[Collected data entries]
*****
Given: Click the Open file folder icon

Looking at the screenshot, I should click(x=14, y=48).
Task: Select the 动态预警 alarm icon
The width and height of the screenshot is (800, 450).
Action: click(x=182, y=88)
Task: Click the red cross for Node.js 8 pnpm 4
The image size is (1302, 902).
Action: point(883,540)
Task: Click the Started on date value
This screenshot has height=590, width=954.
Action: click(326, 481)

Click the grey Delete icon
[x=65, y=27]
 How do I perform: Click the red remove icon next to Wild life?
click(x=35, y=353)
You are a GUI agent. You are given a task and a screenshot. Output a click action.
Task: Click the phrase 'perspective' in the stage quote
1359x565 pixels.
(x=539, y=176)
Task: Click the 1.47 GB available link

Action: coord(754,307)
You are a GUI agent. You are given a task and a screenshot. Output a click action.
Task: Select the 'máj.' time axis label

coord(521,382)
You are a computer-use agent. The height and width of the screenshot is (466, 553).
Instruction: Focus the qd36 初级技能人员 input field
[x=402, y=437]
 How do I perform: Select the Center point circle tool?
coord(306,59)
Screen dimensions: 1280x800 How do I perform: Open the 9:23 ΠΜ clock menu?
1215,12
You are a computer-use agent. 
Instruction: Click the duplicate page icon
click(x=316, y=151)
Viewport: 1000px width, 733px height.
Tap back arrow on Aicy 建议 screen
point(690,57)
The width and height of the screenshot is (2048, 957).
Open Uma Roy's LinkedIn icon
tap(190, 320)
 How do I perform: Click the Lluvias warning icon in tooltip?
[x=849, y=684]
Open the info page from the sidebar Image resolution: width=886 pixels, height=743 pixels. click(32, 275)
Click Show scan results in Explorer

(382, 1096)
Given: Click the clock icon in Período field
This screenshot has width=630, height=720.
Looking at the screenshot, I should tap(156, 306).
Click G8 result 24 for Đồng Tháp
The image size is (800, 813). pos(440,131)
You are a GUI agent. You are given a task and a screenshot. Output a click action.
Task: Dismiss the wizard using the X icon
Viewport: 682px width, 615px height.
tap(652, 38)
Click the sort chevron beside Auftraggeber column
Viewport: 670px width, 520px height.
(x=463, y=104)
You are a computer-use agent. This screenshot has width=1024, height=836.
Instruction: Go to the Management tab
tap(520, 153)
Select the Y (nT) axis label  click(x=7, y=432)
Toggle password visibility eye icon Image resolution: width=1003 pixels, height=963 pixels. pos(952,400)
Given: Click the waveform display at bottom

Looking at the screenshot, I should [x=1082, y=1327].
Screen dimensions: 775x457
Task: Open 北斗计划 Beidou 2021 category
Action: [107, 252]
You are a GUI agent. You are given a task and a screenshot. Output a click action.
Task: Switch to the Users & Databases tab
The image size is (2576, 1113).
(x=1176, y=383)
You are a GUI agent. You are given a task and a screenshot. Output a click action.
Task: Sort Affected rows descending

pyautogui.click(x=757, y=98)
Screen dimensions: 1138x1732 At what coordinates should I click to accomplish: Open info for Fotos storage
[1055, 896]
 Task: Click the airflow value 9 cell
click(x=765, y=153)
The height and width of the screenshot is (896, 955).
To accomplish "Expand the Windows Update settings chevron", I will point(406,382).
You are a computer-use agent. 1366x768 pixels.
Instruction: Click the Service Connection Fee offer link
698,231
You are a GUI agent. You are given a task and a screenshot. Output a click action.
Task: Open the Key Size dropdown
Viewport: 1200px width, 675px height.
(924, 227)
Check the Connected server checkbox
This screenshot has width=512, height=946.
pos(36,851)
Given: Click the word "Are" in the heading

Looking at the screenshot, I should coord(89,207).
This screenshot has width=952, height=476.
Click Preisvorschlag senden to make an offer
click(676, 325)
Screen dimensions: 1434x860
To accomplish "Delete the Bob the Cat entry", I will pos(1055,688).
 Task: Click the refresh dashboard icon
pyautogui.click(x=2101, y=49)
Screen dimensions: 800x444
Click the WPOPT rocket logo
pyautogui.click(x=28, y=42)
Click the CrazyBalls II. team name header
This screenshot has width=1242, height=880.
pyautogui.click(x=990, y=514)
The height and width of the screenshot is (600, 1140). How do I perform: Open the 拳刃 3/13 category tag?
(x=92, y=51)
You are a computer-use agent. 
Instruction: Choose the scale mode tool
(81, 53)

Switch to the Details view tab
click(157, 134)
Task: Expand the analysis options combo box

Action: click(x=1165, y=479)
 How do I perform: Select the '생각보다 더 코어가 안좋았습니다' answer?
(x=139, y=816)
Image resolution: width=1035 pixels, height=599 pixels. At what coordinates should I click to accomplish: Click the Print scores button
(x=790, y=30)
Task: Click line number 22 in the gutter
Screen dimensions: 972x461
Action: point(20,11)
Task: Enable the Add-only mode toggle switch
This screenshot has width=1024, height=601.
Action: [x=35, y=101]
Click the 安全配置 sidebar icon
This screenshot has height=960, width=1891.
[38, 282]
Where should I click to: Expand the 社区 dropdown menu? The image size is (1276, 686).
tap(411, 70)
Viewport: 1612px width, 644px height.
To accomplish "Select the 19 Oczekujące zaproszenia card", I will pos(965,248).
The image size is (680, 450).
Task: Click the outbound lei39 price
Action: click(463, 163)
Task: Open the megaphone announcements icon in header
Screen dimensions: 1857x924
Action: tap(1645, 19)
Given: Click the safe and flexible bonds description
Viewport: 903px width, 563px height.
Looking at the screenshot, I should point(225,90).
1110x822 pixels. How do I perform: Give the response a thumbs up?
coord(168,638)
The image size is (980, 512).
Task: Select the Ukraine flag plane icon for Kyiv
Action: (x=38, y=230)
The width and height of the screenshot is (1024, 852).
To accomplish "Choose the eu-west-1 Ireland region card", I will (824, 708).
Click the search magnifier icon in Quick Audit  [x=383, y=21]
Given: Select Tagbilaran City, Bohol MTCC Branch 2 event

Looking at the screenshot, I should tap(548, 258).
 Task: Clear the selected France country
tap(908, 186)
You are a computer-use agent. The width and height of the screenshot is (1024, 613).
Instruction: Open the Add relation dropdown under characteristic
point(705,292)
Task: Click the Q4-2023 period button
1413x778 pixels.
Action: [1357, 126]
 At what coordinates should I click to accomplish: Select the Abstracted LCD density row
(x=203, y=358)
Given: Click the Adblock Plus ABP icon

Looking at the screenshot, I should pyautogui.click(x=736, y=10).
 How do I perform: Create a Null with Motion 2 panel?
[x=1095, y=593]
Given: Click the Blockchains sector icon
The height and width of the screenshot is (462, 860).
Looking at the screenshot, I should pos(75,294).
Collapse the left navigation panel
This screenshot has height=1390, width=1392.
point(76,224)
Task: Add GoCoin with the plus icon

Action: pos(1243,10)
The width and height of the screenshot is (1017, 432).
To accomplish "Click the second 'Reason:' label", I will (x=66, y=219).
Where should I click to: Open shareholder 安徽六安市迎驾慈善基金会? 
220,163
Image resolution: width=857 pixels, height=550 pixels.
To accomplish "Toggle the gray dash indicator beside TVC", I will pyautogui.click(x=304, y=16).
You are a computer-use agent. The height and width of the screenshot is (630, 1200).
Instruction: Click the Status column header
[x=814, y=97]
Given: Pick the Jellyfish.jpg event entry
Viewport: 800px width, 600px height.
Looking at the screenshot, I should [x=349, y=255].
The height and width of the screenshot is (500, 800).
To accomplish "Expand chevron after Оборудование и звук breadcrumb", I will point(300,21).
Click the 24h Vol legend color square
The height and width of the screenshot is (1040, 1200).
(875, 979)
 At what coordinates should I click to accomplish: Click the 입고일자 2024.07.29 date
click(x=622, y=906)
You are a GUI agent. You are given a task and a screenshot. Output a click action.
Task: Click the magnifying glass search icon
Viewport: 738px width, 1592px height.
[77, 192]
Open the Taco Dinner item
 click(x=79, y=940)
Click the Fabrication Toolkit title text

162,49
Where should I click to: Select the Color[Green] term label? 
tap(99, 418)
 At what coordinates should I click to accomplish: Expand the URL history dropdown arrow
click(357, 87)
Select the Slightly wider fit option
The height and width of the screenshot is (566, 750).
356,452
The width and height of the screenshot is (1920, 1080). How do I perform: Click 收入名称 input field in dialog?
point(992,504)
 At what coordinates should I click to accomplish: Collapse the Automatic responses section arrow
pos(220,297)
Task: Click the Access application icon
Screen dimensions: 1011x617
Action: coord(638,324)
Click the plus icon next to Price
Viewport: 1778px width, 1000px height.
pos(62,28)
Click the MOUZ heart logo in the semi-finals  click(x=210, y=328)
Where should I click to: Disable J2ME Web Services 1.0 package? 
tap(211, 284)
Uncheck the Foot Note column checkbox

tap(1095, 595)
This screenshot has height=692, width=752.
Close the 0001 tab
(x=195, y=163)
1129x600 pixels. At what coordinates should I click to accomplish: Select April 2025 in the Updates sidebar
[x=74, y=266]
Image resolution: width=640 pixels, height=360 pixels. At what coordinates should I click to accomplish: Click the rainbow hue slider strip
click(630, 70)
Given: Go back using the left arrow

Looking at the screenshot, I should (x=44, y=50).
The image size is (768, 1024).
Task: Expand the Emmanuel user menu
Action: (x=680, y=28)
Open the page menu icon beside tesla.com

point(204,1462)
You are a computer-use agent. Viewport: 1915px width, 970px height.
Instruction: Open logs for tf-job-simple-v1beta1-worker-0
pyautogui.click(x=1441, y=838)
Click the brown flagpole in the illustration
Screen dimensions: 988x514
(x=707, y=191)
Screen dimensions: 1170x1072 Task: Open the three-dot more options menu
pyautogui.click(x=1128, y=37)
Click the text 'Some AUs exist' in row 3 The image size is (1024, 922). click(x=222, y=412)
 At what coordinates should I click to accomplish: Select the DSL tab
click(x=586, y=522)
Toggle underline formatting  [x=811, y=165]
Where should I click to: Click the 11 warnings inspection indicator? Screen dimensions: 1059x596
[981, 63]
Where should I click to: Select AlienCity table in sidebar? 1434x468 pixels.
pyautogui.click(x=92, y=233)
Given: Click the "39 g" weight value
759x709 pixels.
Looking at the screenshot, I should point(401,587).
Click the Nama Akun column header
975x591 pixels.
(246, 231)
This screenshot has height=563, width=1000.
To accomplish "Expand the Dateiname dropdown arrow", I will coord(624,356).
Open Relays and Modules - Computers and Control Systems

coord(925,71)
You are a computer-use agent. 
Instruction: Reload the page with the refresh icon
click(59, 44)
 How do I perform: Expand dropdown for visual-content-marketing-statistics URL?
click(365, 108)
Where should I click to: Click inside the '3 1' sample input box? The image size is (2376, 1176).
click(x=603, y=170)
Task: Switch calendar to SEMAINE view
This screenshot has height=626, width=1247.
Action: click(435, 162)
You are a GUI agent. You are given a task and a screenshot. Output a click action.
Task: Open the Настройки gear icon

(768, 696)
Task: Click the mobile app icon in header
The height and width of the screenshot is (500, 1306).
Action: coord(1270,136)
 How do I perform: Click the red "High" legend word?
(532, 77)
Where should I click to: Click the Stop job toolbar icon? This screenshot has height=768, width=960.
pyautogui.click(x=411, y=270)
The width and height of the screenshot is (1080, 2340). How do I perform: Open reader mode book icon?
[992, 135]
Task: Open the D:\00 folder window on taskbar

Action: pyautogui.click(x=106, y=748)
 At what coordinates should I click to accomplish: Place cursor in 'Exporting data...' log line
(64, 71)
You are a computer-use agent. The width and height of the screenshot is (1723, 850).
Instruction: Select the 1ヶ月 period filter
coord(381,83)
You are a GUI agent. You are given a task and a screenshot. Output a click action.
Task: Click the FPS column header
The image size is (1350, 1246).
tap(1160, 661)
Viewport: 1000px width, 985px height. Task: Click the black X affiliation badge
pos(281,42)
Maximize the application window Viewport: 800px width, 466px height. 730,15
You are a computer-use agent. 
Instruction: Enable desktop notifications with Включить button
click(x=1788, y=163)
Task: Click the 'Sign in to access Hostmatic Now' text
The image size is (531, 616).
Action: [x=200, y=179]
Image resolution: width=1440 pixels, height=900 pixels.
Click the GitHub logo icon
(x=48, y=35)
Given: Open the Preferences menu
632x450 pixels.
*****
## Assigned task:
Where does the word "search" occur in the data? Copy every line that has it.

## Result:
Click the search magnifier icon in Quick Audit  [x=383, y=21]
Task: Click the magnifying glass search icon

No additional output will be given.